Oscar Piastri

Oscar Piastri, c’est le genre de pilote qui n’a pas eu besoin de faire beaucoup de bruit pour se faire remarquer. Né le 6 avril 2001 à Melbourne, l’Australien a gravi les échelons avec une propreté assez rare : Formula Renault Eurocup, FIA F3, puis FIA F2, trois titres remportés à la suite. Dans le paddock, ce genre de trajectoire fait immédiatement lever un sourcil. On comprend vite qu’on n’a pas affaire à un simple espoir bien entouré. Avant d’arriver en Formule 1, il passe par l’Alpine Academy, puis une saison 2022 comme pilote de réserve. Et quand McLaren l’officialise pour 2023, à partir du Grand Prix de Bahreïn, il débarque avec quelque chose qu’on aime chez les jeunes très forts : un calme presque déroutant. Pas de gestuelle excessive, pas de radio théâtrale à chaque virage. Piastri, c’est plutôt la précision, la lecture de course, la capacité à rester propre même quand ça s’agite autour. Son palmarès en F1 parle déjà fort : 9 victoires, 26 podiums, 6 poles, le tout avec le numéro 81 sur la McLaren.
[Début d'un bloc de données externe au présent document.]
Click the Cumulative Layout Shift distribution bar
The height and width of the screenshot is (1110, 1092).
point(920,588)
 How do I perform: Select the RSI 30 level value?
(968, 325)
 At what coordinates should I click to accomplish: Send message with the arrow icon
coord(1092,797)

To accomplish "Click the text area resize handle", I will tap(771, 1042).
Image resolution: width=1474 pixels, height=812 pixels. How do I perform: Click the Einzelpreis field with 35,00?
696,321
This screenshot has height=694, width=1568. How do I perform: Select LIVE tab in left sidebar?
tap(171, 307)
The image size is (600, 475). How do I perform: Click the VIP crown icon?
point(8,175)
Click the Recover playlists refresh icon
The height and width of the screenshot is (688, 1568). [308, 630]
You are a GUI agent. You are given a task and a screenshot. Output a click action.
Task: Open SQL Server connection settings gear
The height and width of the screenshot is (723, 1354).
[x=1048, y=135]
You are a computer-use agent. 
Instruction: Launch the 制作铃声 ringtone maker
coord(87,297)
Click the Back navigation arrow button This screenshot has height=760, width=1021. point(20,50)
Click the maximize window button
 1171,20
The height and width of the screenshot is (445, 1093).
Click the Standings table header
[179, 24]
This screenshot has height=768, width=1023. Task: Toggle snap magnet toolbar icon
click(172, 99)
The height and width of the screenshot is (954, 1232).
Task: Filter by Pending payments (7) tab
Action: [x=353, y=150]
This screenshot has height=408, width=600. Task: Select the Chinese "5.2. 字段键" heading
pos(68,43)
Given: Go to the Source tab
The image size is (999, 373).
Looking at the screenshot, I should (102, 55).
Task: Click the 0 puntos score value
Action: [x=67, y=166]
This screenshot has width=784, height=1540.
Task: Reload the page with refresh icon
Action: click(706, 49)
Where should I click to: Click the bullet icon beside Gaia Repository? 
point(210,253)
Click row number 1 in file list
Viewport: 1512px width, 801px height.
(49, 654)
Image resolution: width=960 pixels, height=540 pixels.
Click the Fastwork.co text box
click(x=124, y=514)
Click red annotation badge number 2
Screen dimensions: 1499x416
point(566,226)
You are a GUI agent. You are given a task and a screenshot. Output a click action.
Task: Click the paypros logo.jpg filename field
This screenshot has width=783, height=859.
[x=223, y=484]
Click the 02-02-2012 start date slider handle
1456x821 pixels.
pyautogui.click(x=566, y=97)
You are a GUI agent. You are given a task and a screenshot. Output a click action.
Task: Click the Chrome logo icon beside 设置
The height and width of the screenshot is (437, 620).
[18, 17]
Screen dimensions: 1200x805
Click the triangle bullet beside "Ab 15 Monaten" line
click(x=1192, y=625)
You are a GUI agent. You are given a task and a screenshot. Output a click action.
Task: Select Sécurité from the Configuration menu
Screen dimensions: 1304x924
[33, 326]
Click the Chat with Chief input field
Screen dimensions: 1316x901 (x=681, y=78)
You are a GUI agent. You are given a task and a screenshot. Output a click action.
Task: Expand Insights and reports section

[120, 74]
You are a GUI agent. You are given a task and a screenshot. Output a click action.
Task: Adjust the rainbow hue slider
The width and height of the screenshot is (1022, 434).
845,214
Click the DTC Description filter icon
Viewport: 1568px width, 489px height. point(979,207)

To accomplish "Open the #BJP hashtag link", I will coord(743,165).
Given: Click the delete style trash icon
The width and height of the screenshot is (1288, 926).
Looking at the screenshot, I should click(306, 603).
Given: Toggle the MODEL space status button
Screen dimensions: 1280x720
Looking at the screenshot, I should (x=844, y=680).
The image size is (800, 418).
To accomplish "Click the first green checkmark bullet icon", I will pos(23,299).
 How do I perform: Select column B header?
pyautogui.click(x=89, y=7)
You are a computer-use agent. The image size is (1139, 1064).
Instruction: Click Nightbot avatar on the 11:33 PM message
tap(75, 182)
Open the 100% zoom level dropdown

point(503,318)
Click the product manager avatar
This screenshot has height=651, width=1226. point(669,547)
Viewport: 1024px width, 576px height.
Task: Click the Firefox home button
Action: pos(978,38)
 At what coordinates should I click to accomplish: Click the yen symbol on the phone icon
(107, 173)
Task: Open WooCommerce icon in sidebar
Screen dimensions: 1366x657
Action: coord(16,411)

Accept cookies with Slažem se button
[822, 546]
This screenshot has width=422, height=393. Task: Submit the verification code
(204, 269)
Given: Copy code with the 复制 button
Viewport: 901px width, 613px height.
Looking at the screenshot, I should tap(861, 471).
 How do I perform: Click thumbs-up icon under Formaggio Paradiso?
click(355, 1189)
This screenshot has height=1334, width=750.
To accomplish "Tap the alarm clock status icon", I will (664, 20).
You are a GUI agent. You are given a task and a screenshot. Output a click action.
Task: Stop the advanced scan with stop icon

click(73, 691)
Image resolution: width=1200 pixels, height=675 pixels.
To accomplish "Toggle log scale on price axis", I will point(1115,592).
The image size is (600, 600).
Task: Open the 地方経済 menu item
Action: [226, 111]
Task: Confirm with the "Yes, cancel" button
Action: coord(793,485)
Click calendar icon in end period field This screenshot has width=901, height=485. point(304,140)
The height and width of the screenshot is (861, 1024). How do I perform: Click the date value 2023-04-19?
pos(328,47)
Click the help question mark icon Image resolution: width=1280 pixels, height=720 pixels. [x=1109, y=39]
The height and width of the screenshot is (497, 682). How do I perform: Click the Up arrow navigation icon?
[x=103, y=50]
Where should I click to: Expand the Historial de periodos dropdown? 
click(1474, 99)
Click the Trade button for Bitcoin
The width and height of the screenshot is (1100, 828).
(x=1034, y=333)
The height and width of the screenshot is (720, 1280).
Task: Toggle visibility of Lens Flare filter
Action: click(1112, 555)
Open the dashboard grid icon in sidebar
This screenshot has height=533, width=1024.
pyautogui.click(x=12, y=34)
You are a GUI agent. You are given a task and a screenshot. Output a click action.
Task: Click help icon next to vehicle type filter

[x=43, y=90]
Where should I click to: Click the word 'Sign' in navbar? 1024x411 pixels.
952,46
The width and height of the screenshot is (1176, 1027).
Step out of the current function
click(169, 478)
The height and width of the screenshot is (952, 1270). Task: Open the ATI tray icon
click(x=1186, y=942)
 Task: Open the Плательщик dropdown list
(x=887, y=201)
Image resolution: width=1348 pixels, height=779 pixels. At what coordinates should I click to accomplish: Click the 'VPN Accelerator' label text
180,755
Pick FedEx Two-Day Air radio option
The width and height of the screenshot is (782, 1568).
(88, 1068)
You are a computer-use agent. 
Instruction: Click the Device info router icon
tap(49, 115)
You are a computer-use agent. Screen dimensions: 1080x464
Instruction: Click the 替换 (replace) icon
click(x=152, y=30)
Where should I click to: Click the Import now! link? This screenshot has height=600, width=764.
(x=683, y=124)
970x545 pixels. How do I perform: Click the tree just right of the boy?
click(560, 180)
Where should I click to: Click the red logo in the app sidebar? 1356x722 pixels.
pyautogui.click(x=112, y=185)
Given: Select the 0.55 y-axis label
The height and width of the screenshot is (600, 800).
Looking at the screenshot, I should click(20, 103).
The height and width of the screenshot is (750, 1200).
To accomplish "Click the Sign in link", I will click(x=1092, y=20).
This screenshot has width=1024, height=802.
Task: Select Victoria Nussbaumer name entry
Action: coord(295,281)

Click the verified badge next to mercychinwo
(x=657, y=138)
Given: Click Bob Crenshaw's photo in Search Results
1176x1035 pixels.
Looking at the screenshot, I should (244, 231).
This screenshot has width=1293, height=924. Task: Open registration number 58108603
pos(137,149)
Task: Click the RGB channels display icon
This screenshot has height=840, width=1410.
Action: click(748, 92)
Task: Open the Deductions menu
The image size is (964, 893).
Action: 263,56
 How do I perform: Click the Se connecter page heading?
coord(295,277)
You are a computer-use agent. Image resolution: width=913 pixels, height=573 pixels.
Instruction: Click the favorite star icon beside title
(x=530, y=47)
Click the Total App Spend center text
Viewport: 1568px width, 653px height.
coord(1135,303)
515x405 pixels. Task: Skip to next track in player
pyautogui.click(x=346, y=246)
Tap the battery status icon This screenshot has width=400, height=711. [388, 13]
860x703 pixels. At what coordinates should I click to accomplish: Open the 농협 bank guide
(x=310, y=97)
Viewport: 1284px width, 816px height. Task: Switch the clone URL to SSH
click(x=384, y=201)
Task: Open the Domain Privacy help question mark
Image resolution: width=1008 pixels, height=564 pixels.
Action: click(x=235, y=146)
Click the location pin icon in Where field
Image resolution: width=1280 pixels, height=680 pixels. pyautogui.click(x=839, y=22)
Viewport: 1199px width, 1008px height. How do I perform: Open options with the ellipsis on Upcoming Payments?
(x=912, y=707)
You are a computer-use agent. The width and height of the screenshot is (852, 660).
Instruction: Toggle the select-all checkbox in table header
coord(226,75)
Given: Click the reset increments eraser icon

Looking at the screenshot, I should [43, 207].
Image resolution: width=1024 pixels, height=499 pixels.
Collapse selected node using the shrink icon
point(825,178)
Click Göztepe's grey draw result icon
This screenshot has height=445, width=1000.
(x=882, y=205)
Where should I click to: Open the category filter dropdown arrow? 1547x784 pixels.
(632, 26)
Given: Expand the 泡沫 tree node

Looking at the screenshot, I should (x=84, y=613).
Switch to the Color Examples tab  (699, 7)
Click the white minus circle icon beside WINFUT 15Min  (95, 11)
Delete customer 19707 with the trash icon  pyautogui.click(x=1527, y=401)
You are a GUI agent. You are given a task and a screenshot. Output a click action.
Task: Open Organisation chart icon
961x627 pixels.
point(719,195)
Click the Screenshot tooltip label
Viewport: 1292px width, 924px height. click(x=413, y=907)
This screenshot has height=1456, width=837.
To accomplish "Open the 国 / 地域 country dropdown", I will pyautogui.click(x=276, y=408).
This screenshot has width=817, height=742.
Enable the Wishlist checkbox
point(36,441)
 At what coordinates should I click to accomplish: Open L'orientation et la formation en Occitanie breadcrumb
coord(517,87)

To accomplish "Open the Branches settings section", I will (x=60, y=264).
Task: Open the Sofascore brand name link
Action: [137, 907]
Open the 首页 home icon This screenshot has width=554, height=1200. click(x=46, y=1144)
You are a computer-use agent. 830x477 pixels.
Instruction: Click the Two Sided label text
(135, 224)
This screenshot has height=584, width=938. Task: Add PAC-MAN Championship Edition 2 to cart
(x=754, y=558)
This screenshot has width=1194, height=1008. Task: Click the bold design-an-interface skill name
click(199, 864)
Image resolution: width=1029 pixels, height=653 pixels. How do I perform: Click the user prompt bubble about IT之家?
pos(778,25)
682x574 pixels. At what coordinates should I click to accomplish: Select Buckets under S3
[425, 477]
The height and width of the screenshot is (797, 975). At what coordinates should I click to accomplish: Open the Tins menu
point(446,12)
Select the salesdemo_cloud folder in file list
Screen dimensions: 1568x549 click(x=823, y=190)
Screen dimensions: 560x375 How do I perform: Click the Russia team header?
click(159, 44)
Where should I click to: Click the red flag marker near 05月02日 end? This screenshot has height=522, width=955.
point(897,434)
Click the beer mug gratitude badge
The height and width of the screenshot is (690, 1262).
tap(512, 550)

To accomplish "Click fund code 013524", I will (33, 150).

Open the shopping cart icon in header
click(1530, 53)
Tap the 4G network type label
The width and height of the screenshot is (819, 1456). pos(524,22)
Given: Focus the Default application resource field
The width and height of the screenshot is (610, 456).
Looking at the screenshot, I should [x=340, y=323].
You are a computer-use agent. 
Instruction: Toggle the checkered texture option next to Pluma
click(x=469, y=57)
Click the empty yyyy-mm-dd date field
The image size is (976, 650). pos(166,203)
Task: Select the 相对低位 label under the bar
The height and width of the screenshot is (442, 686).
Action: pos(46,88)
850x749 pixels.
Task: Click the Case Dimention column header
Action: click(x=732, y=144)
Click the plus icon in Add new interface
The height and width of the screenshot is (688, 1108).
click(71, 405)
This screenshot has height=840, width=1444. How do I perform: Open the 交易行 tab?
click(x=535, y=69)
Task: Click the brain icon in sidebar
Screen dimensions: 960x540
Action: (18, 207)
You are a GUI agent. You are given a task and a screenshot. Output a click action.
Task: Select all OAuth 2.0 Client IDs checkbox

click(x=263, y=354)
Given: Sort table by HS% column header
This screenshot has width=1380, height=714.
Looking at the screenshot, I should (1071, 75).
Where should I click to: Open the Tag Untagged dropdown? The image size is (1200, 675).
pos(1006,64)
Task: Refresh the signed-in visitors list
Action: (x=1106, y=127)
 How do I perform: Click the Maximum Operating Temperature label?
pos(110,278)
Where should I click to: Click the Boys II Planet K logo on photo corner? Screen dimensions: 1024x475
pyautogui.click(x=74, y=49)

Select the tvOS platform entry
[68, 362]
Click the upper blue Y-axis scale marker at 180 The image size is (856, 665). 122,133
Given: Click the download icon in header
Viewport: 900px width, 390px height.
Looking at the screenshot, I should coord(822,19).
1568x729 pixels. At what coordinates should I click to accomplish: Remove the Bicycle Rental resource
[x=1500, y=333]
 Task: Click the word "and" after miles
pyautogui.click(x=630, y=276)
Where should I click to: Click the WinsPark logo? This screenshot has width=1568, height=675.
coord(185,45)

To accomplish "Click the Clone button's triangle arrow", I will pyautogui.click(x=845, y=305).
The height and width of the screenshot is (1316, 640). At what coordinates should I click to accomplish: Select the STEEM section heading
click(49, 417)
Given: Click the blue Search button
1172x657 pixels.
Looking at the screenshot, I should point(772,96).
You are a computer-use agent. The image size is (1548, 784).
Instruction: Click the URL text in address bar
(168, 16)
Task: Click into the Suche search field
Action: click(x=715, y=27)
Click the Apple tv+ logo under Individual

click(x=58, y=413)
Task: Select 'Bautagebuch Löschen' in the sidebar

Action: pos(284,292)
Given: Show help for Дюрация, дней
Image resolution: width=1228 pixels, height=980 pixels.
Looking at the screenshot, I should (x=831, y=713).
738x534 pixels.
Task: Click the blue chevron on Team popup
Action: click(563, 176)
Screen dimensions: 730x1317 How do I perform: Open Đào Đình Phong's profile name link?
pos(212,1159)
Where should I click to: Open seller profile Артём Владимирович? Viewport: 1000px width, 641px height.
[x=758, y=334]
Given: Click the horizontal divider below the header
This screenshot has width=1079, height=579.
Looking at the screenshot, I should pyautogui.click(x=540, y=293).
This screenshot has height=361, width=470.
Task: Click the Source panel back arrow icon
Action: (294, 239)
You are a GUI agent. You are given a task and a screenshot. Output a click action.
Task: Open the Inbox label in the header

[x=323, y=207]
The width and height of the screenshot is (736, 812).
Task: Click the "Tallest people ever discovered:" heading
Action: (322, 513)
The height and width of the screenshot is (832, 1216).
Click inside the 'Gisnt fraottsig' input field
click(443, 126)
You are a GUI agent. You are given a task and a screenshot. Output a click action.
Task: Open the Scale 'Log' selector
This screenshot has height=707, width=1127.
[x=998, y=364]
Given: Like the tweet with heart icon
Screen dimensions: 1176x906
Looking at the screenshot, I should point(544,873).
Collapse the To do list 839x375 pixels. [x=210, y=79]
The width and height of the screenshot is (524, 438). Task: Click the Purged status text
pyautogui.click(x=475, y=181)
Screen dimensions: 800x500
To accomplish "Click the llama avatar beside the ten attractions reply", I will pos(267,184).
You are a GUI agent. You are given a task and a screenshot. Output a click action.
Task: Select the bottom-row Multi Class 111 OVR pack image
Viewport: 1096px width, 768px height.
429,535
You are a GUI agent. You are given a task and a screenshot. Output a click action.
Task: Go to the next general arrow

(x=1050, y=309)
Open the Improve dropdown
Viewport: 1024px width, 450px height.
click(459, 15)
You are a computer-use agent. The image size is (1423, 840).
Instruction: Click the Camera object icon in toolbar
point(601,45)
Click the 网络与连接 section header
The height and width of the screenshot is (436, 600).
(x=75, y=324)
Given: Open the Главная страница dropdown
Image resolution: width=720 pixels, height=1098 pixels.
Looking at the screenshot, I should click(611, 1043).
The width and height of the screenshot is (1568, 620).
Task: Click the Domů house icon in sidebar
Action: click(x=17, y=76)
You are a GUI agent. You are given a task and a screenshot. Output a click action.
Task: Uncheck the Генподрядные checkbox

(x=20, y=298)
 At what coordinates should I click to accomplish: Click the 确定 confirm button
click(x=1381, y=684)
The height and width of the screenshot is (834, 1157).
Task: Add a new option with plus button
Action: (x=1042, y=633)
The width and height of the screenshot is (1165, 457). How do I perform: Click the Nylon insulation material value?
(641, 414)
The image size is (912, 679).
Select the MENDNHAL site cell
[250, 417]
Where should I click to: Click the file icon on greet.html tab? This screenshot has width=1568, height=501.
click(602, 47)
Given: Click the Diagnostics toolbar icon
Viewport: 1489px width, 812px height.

Mais au-delà des chiffres, il y a ce sentiment qu’il pilote toujours avec un temps d’avance. Il donne rarement l’impression de subir. Pourquoi s’y intéresser ? Parce qu’il incarne cette nouvelle génération capable d’aller très vite sans se disperser. Et parce qu’un Australien de Melbourne, aussi froid dans la tête qu’affûté dans le volant, ça peut faire de sacrés dimanches.